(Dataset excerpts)
┌──
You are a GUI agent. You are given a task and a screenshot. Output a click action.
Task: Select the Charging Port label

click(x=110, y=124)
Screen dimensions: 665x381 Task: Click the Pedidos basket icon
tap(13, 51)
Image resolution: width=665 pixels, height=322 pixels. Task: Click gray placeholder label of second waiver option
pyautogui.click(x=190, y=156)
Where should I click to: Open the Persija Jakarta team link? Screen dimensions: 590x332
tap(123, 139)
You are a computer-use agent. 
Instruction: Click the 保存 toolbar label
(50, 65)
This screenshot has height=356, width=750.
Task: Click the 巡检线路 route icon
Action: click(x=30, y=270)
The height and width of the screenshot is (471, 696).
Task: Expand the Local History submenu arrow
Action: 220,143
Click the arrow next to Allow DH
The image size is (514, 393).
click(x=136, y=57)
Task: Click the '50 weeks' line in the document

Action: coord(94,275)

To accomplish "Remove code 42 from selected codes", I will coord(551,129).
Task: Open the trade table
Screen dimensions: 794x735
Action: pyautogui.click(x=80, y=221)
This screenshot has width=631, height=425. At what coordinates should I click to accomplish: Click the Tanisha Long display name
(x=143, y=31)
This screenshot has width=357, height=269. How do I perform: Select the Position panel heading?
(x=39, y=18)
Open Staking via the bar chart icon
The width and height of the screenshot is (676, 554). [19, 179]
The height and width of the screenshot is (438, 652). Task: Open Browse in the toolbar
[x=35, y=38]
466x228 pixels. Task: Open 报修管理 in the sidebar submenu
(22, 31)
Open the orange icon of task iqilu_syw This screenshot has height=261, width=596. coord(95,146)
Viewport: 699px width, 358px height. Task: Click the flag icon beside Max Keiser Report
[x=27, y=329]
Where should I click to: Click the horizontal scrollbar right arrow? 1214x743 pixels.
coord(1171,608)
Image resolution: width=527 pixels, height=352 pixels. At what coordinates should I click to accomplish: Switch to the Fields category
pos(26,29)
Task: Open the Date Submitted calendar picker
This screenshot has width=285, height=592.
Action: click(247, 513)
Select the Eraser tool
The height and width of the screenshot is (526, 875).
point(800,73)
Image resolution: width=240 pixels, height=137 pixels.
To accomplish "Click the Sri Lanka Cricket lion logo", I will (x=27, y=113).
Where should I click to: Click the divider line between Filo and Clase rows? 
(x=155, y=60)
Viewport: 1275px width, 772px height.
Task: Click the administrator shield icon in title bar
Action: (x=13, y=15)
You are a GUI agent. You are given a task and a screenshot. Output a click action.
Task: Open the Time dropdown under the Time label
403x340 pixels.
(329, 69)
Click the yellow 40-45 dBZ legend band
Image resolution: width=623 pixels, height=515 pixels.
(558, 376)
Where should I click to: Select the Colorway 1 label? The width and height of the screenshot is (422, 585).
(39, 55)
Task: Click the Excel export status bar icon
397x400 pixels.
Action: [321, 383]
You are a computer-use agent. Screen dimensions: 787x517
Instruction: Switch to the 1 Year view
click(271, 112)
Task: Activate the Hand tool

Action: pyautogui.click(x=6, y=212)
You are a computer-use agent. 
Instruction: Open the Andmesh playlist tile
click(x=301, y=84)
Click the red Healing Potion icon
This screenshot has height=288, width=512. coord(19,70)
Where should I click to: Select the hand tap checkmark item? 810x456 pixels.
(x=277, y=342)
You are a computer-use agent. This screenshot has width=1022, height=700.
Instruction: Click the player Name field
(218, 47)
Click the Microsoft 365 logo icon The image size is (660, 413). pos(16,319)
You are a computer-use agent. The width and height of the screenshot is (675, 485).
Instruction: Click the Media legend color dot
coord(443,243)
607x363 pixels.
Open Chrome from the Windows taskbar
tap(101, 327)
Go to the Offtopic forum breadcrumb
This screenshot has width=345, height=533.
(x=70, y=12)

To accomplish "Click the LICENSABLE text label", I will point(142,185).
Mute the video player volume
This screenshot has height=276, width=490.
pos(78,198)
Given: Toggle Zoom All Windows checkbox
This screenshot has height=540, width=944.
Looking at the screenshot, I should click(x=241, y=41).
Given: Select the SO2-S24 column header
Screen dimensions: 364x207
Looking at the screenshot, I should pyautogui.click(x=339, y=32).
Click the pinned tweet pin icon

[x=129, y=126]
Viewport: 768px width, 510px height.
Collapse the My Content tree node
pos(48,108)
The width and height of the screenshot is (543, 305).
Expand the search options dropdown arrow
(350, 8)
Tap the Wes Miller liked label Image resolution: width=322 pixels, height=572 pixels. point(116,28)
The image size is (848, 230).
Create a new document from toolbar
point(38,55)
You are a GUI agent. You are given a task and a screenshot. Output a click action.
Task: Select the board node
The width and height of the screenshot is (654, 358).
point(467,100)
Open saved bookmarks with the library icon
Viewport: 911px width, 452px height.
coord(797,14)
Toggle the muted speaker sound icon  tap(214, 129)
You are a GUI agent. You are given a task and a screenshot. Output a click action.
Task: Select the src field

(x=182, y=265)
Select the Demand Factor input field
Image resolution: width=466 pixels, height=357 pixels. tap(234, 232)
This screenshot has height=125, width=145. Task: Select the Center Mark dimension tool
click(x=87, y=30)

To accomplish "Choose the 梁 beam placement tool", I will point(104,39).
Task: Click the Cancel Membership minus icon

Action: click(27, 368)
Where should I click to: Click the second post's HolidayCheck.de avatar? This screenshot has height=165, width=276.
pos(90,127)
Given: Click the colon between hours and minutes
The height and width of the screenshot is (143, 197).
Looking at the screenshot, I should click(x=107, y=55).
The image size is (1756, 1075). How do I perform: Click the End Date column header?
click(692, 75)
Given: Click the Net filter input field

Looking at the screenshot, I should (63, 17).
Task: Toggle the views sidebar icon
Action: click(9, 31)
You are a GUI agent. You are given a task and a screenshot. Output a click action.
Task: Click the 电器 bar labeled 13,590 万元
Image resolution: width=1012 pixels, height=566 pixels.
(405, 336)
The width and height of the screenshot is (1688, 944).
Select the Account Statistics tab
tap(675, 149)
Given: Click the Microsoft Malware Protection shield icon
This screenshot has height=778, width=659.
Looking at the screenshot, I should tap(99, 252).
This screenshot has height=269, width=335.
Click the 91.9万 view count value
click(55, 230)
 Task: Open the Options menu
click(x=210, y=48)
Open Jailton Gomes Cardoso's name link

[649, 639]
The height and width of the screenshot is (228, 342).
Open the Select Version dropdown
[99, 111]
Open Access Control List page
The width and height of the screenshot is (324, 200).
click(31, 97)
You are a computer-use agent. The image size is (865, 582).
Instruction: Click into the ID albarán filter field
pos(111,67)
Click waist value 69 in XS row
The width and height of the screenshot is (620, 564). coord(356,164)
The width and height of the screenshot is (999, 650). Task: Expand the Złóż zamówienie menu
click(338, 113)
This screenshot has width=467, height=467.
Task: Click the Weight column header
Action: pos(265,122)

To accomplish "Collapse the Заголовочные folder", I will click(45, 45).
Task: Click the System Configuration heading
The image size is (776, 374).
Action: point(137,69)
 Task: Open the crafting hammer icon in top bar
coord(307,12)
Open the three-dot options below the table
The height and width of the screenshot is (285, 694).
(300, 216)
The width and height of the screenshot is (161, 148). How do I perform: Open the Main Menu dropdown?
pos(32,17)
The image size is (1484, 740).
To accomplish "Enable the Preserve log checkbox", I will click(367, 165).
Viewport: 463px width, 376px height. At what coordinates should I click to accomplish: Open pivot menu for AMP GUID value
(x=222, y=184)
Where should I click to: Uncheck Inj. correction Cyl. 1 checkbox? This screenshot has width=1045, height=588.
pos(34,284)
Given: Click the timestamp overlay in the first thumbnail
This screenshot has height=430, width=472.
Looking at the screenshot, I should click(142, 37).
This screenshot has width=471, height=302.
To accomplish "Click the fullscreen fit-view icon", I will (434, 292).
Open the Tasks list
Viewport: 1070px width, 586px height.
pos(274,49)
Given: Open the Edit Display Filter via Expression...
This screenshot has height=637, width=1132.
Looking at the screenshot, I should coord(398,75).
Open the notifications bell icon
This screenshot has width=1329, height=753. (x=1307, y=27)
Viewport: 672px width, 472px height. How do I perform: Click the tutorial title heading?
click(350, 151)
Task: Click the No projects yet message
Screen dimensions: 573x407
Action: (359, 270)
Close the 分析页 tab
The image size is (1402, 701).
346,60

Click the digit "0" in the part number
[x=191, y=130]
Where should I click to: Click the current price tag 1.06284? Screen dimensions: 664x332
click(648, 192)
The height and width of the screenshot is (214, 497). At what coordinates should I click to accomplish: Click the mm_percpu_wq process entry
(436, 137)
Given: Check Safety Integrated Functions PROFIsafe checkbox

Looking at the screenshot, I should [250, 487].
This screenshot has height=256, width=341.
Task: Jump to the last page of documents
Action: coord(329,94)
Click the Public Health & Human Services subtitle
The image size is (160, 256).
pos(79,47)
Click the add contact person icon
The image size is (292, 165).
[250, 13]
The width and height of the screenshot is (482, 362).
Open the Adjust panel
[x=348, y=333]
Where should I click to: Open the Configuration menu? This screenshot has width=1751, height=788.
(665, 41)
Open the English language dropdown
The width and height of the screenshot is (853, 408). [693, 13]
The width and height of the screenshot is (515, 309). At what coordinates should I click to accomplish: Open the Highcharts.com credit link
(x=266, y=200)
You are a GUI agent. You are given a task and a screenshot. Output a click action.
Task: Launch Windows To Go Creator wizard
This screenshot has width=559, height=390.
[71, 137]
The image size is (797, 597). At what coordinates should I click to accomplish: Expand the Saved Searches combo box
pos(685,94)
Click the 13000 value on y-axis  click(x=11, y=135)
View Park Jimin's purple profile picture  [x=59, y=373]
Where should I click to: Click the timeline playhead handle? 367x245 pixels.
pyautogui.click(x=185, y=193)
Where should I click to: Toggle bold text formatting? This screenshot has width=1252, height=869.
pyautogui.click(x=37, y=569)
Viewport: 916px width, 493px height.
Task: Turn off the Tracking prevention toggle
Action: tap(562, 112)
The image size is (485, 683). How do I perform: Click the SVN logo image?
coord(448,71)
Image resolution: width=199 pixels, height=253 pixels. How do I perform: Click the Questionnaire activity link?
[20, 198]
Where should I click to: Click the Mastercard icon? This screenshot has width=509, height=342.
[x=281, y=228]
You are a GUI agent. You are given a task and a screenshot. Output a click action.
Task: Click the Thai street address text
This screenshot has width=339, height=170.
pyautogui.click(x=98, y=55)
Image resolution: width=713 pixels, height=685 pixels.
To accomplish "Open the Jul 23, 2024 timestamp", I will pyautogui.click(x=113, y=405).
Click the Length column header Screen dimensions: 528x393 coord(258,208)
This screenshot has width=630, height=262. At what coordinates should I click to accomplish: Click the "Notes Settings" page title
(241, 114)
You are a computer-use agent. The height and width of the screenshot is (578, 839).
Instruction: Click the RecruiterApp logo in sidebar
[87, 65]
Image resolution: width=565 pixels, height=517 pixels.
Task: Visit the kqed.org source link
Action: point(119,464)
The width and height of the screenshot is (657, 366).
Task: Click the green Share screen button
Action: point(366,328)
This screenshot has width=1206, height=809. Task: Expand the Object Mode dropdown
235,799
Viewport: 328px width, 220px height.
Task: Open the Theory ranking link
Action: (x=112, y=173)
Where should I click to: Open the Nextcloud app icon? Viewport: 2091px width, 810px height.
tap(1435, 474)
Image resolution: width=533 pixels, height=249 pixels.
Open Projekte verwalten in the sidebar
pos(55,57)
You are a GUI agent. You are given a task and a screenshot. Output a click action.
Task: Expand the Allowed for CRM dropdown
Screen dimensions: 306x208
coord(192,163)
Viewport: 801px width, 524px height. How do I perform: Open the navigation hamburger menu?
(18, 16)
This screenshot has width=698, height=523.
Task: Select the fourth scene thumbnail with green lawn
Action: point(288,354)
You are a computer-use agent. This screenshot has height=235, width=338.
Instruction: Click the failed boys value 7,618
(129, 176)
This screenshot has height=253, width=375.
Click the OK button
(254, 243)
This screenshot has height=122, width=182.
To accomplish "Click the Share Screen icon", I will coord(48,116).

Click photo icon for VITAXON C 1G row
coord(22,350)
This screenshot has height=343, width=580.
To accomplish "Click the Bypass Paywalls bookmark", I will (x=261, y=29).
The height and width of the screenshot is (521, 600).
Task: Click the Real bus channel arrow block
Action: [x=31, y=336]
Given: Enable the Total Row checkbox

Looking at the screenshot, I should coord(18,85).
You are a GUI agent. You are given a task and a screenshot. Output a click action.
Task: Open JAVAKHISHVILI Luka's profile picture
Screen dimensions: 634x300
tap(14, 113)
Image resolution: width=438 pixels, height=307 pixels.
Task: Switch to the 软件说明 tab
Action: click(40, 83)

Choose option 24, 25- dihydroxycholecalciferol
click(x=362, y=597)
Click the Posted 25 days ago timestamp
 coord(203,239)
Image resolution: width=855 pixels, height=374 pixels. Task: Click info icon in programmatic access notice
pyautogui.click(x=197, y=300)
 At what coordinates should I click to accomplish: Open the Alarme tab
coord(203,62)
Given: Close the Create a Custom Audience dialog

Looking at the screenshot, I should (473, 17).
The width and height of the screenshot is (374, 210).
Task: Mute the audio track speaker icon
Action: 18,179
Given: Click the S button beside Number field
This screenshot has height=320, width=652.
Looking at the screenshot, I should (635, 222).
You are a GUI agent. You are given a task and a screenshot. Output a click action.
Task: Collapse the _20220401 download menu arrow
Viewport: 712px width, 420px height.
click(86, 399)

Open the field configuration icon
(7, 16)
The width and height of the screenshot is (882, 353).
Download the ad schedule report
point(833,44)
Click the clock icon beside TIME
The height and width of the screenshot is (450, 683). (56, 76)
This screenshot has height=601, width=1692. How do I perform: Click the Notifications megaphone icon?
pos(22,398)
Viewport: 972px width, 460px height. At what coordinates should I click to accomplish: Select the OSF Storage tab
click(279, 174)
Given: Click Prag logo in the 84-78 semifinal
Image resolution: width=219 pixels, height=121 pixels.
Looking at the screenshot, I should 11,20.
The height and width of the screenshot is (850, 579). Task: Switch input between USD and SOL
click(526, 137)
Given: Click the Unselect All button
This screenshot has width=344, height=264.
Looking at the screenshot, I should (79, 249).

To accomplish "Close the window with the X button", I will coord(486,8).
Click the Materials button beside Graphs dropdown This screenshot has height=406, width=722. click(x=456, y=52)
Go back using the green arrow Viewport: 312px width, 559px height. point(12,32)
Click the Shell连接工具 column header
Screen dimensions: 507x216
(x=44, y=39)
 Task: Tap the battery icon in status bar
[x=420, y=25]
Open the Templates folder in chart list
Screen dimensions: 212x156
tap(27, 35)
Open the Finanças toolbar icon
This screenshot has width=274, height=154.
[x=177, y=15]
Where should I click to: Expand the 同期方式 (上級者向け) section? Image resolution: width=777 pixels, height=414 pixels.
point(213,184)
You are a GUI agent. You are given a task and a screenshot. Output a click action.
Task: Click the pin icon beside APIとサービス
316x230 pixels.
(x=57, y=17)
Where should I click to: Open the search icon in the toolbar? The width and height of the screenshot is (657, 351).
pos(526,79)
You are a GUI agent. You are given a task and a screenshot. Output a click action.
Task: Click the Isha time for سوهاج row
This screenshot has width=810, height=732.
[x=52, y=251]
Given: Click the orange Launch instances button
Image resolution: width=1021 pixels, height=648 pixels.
└──
The line above containing "Viewport: 463px width, 376px", the line containing "This screenshot has width=471, height=302.", and every line between them are to be transcribed exactly; no other line is wanted.

Viewport: 463px width, 376px height. At what coordinates should I click to accomplish: Open pivot menu for AMP GUID value
(x=222, y=184)
Where should I click to: Uncheck Inj. correction Cyl. 1 checkbox? This screenshot has width=1045, height=588.
pos(34,284)
Given: Click the timestamp overlay in the first thumbnail
This screenshot has height=430, width=472.
Looking at the screenshot, I should click(142, 37).
This screenshot has width=471, height=302.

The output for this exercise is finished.